Saved data entries:
----
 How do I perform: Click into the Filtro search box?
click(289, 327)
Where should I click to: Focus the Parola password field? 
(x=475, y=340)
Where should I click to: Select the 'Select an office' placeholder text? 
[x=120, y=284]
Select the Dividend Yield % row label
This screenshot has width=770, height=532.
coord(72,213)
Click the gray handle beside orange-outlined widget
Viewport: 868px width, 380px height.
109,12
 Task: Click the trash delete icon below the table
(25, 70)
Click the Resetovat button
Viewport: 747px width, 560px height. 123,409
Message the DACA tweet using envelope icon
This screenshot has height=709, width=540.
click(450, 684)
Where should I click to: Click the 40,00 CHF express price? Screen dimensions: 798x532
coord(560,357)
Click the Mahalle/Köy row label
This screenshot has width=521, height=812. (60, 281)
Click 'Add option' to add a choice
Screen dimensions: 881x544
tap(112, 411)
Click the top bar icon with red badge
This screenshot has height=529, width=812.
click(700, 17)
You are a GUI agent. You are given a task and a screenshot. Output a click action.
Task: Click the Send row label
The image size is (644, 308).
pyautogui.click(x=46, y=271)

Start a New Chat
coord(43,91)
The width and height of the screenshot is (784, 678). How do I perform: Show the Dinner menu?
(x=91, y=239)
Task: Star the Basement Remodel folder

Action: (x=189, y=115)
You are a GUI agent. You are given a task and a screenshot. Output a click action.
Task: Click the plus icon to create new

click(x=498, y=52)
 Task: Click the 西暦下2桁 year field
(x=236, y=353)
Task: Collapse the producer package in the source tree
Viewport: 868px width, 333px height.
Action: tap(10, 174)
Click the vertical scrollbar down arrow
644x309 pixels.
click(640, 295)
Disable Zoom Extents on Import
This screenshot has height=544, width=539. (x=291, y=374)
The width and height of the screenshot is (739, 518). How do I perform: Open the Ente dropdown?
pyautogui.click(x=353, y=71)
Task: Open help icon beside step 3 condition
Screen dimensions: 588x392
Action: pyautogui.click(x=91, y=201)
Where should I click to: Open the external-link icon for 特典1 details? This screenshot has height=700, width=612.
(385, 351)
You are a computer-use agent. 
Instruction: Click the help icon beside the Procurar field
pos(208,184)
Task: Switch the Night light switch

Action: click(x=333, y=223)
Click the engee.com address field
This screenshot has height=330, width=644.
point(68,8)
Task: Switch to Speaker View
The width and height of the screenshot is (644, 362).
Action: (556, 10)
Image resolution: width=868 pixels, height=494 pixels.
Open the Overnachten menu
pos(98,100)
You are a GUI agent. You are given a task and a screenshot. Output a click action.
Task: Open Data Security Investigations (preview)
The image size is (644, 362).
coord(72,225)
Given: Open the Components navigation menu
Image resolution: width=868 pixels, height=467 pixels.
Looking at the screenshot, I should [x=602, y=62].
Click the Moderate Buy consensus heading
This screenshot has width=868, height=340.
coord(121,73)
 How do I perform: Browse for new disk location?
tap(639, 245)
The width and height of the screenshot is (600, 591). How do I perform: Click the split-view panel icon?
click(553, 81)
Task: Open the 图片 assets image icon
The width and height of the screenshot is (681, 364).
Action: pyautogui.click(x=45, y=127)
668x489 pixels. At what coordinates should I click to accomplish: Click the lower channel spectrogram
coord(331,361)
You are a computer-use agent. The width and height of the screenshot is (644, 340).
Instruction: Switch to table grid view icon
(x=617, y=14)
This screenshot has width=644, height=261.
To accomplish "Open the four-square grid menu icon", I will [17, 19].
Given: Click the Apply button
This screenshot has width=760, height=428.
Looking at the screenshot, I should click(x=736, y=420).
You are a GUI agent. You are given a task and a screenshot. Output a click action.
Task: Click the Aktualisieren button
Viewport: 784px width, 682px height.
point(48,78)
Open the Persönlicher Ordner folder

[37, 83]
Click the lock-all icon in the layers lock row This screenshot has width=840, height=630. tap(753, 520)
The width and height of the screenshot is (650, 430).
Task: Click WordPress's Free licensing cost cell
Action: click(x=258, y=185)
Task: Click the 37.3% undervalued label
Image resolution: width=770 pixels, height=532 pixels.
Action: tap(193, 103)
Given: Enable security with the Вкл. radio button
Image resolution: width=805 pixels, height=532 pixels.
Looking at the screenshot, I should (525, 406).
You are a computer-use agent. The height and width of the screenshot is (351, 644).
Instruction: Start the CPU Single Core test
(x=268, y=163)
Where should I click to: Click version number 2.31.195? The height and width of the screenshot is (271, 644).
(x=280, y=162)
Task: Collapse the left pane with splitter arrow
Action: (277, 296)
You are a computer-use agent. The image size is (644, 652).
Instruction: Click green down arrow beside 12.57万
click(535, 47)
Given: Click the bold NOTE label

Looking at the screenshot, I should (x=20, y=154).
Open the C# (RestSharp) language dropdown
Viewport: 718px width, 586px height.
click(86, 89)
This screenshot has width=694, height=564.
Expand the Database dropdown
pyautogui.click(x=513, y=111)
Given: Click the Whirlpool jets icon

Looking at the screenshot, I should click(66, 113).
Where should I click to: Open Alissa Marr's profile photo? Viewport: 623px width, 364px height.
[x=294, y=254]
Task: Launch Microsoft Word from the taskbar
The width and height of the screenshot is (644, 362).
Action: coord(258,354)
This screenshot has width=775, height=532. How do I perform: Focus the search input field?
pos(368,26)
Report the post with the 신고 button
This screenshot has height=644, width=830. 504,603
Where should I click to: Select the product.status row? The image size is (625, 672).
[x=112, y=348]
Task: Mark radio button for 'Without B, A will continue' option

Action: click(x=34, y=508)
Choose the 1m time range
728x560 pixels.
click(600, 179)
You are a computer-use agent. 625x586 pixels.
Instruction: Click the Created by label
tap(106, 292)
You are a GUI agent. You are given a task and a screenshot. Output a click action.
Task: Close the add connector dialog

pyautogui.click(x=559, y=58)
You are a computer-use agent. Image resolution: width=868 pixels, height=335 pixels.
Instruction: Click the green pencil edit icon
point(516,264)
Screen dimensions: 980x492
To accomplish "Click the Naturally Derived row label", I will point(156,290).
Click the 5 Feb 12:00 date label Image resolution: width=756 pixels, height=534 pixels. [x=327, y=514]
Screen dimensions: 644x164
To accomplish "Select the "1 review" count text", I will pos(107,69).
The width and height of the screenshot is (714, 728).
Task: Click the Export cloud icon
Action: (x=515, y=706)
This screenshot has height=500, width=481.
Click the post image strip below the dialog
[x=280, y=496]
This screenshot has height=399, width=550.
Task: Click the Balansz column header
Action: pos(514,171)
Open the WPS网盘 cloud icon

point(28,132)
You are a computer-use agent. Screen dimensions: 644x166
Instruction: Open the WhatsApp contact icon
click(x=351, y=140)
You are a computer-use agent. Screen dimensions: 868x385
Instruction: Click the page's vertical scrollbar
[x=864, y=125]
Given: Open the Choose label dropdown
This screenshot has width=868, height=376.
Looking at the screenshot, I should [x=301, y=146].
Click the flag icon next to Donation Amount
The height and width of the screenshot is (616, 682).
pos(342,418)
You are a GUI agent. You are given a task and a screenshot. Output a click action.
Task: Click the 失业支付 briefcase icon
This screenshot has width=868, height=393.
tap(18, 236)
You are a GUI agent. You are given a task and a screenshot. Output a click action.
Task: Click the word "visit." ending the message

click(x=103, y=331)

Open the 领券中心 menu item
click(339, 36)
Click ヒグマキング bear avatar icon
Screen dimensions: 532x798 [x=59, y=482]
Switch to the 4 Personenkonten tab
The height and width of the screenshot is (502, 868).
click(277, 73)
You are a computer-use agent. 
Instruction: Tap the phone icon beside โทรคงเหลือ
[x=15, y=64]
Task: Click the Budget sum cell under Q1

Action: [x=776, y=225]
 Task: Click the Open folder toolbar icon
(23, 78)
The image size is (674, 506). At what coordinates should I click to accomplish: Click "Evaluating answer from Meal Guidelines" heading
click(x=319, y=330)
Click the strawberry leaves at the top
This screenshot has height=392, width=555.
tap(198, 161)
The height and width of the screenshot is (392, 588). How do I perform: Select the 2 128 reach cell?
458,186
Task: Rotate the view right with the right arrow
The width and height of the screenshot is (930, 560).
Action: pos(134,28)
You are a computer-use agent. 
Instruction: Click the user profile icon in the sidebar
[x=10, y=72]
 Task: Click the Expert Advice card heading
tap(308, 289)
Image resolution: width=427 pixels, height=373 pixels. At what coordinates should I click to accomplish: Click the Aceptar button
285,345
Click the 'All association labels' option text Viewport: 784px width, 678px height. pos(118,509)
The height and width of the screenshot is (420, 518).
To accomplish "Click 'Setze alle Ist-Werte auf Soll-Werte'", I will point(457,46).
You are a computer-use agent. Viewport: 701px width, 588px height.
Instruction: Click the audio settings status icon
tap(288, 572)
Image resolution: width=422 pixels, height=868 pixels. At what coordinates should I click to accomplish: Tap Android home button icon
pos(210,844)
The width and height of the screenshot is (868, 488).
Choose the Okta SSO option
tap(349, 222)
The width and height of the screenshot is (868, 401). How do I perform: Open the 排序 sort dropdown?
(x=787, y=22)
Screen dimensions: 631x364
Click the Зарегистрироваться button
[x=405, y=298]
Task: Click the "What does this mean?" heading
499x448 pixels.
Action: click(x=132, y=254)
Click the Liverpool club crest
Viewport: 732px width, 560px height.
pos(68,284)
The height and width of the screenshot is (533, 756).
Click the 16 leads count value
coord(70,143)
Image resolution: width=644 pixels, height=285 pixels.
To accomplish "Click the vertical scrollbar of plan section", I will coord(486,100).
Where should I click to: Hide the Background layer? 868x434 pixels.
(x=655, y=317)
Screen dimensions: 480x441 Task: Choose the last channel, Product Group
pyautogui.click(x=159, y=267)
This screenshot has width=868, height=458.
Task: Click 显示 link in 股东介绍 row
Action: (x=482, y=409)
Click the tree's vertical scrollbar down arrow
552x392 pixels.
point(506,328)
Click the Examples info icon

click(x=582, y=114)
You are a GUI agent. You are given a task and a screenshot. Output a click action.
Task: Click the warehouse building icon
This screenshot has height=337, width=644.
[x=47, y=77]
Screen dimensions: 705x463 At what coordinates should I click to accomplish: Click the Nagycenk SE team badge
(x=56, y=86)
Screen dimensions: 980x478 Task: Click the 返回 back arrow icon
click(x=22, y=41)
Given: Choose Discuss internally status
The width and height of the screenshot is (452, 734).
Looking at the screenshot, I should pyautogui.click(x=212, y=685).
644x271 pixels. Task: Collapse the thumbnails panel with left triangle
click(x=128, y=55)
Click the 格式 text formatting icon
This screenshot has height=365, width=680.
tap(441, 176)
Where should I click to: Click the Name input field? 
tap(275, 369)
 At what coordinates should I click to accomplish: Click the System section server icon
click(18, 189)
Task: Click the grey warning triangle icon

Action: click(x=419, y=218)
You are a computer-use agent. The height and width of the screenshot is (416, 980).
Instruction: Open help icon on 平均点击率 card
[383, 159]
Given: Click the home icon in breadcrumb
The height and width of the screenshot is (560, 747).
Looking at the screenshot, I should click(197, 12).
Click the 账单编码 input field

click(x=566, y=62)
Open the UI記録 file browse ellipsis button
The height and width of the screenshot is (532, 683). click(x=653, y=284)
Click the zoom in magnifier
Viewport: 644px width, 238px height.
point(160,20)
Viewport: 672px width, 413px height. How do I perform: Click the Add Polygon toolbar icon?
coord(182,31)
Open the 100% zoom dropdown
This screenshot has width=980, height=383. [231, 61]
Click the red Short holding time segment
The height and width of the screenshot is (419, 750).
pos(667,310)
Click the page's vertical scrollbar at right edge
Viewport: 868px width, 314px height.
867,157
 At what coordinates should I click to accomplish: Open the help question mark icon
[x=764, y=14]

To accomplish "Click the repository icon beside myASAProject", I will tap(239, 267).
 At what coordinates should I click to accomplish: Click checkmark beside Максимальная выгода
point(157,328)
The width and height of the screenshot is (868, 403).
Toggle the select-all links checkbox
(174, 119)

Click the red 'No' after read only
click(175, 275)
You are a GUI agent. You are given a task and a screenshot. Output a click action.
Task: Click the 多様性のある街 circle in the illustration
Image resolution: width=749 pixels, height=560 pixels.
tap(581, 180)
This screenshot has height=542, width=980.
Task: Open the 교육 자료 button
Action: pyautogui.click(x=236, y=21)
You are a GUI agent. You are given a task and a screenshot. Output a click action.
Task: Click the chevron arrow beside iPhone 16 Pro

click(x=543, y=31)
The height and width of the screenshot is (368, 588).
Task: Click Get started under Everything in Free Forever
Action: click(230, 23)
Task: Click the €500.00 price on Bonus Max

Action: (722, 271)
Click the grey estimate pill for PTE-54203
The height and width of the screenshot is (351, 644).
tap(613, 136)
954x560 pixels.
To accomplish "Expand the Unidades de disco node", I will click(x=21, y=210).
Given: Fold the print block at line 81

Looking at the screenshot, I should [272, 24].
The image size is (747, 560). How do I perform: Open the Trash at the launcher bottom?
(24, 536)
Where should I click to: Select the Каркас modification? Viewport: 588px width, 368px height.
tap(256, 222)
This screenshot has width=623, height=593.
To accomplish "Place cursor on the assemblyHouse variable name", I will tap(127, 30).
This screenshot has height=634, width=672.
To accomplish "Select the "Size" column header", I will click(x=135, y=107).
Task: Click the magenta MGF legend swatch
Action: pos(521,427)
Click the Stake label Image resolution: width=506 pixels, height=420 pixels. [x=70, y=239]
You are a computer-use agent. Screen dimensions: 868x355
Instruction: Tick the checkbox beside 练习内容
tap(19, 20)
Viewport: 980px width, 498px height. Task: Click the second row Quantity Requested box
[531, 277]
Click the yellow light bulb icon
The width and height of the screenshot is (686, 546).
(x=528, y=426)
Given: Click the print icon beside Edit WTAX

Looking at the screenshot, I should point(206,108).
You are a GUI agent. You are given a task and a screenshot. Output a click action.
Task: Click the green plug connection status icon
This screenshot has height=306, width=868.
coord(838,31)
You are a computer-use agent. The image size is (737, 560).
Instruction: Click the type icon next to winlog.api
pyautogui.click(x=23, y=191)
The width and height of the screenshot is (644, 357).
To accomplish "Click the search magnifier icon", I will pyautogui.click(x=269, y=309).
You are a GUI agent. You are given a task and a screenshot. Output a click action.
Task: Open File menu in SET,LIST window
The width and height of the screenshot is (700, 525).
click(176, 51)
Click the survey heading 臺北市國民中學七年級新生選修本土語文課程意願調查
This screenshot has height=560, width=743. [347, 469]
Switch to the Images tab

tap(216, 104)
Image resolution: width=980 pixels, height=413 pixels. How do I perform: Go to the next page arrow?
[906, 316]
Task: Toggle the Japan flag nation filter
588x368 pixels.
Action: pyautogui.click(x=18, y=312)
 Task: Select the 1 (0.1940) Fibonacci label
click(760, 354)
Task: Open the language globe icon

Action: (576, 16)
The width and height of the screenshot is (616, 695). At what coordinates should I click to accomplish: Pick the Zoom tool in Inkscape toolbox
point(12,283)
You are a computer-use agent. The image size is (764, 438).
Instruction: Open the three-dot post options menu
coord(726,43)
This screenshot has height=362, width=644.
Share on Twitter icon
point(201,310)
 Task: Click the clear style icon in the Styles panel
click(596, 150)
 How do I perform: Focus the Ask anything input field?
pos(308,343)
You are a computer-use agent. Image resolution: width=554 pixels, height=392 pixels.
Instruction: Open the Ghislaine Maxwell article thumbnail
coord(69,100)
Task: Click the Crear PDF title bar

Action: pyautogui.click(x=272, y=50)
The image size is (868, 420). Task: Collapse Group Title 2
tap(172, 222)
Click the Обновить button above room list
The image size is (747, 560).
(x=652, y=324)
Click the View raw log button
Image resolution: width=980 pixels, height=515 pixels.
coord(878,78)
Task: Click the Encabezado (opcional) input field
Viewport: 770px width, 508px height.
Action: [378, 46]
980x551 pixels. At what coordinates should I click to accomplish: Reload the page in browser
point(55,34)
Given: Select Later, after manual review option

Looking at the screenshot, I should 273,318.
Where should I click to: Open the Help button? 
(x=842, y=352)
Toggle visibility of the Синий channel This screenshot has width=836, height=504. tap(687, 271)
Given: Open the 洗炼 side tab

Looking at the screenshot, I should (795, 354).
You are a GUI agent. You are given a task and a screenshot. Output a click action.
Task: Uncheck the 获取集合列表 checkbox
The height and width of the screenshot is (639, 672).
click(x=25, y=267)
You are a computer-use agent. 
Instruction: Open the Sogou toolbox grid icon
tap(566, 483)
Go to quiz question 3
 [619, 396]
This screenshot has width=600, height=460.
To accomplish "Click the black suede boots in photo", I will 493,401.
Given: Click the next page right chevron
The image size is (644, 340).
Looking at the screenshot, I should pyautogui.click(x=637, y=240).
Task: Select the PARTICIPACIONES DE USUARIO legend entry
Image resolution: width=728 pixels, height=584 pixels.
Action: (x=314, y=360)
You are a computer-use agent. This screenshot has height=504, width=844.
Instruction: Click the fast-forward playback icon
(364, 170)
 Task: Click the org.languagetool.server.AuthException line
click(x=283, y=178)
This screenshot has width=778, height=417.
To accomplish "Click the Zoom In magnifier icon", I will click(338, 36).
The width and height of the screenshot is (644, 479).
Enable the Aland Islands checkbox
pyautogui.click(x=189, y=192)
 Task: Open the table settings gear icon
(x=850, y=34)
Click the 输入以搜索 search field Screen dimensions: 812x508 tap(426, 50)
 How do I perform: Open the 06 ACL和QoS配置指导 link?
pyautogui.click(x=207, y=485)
----
▸ REQUIRED WORK
Lines from the first one above through the line containing "Click the gray" are to be retyped exactly, both included, and nothing more.

▸ SOLUTION FOR THIS TASK
 How do I perform: Click into the Filtro search box?
click(289, 327)
Where should I click to: Focus the Parola password field? 
(x=475, y=340)
Where should I click to: Select the 'Select an office' placeholder text? 
[x=120, y=284]
Select the Dividend Yield % row label
This screenshot has width=770, height=532.
coord(72,213)
Click the gray handle beside orange-outlined widget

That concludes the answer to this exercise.